▶ **Work instruction**
In the records below, take the line containing "Given: Click the Cloudflare logo" and every line following it, and write them out exactly.

── Data listing

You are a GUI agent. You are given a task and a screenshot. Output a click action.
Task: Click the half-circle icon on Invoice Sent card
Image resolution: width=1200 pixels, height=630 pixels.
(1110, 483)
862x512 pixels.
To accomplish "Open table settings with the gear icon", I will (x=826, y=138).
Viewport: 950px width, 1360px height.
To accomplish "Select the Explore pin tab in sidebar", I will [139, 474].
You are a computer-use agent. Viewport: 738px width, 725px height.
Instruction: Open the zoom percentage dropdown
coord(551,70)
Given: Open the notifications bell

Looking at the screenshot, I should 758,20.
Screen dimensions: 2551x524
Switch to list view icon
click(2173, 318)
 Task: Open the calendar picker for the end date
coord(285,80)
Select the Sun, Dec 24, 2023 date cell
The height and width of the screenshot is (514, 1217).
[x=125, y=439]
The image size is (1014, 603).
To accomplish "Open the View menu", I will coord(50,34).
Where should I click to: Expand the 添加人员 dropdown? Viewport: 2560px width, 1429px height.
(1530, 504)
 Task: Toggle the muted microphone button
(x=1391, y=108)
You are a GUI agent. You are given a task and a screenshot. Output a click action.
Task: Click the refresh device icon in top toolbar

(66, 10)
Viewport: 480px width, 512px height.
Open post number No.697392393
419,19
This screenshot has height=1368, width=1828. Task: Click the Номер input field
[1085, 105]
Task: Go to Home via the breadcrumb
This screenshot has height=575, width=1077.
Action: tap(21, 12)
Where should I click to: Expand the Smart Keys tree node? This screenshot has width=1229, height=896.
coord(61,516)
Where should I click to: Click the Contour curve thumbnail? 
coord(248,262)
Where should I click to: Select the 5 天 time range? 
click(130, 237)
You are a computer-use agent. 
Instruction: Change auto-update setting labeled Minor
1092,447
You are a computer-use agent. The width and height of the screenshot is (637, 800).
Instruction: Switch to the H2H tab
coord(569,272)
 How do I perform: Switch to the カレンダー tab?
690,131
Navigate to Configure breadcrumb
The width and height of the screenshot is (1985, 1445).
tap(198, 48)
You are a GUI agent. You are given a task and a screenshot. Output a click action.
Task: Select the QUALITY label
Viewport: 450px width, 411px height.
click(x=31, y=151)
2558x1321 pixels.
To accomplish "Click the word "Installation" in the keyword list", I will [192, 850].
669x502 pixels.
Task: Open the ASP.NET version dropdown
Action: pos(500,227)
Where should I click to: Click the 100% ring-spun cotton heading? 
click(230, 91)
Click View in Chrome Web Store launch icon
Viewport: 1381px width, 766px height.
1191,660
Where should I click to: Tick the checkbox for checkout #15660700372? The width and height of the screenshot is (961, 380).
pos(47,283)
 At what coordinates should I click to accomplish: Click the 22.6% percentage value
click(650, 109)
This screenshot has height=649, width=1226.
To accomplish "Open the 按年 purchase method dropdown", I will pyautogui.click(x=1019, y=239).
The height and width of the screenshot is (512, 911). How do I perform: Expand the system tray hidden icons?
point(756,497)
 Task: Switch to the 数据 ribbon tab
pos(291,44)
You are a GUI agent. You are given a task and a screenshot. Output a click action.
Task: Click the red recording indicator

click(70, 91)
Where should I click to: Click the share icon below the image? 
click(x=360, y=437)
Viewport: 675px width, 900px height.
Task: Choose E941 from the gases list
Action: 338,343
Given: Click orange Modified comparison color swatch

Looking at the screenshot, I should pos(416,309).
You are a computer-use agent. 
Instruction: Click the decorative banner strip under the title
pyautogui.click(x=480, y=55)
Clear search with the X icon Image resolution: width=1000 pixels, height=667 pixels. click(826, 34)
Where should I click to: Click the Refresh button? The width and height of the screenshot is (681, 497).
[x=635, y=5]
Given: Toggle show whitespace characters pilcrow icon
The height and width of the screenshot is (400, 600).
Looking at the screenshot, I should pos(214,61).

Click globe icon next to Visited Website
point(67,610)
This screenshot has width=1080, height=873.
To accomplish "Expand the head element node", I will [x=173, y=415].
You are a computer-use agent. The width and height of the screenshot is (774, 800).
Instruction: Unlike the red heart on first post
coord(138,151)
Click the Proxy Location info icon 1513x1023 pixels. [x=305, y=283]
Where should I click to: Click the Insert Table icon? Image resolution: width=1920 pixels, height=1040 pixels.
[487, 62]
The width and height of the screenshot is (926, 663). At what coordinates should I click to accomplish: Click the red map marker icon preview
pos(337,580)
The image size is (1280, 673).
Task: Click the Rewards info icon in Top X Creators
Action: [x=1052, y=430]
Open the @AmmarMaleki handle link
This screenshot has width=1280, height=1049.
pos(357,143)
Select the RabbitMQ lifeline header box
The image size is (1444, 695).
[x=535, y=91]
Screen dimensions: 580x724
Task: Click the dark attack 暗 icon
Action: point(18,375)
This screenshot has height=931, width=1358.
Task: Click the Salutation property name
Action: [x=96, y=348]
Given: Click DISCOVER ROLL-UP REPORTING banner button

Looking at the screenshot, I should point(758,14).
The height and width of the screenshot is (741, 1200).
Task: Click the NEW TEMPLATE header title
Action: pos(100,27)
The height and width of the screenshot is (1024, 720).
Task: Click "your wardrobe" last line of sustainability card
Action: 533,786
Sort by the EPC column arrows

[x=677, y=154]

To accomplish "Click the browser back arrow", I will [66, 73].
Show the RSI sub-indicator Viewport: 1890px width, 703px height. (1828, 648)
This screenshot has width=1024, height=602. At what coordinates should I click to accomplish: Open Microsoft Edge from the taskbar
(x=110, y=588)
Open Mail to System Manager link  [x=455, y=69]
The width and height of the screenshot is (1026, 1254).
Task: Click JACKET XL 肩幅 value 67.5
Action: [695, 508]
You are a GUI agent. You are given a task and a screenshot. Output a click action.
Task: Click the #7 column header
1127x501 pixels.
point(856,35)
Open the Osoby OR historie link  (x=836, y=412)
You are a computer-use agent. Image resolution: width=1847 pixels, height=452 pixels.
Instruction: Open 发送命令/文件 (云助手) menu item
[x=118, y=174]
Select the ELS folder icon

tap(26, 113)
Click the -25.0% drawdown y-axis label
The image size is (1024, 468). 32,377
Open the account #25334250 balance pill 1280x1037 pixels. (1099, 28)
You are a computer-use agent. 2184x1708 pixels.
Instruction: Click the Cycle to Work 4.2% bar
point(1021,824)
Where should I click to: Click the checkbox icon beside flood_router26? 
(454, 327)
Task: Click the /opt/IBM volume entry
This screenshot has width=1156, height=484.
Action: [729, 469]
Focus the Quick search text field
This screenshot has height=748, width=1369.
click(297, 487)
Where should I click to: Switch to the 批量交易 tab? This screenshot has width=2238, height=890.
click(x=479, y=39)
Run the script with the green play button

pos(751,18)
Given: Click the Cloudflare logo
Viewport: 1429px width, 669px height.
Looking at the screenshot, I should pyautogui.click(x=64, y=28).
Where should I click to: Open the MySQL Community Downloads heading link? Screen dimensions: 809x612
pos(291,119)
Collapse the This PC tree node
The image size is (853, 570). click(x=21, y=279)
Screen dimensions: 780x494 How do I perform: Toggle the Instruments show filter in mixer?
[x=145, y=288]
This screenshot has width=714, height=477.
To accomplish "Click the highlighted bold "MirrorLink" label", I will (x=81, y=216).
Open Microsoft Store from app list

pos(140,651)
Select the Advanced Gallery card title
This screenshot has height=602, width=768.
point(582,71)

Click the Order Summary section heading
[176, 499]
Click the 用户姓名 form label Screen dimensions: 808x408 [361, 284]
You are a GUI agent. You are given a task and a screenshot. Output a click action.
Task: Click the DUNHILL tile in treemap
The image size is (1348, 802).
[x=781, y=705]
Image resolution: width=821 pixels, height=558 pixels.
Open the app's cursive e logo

────

▶ **Output for this task**
Given: Click the Cloudflare logo
Viewport: 1429px width, 669px height.
Looking at the screenshot, I should pyautogui.click(x=64, y=28).
Where should I click to: Open the MySQL Community Downloads heading link? Screen dimensions: 809x612
pos(291,119)
Collapse the This PC tree node
The image size is (853, 570). click(x=21, y=279)
Screen dimensions: 780x494 How do I perform: Toggle the Instruments show filter in mixer?
[x=145, y=288]
This screenshot has width=714, height=477.
To accomplish "Click the highlighted bold "MirrorLink" label", I will (x=81, y=216).
Open Microsoft Store from app list

pos(140,651)
Select the Advanced Gallery card title
This screenshot has height=602, width=768.
point(582,71)

Click the Order Summary section heading
[176, 499]
Click the 用户姓名 form label Screen dimensions: 808x408 [361, 284]
You are a GUI agent. You are given a task and a screenshot. Output a click action.
Task: Click the DUNHILL tile in treemap
The image size is (1348, 802).
[x=781, y=705]
Image resolution: width=821 pixels, height=558 pixels.
Open the app's cursive e logo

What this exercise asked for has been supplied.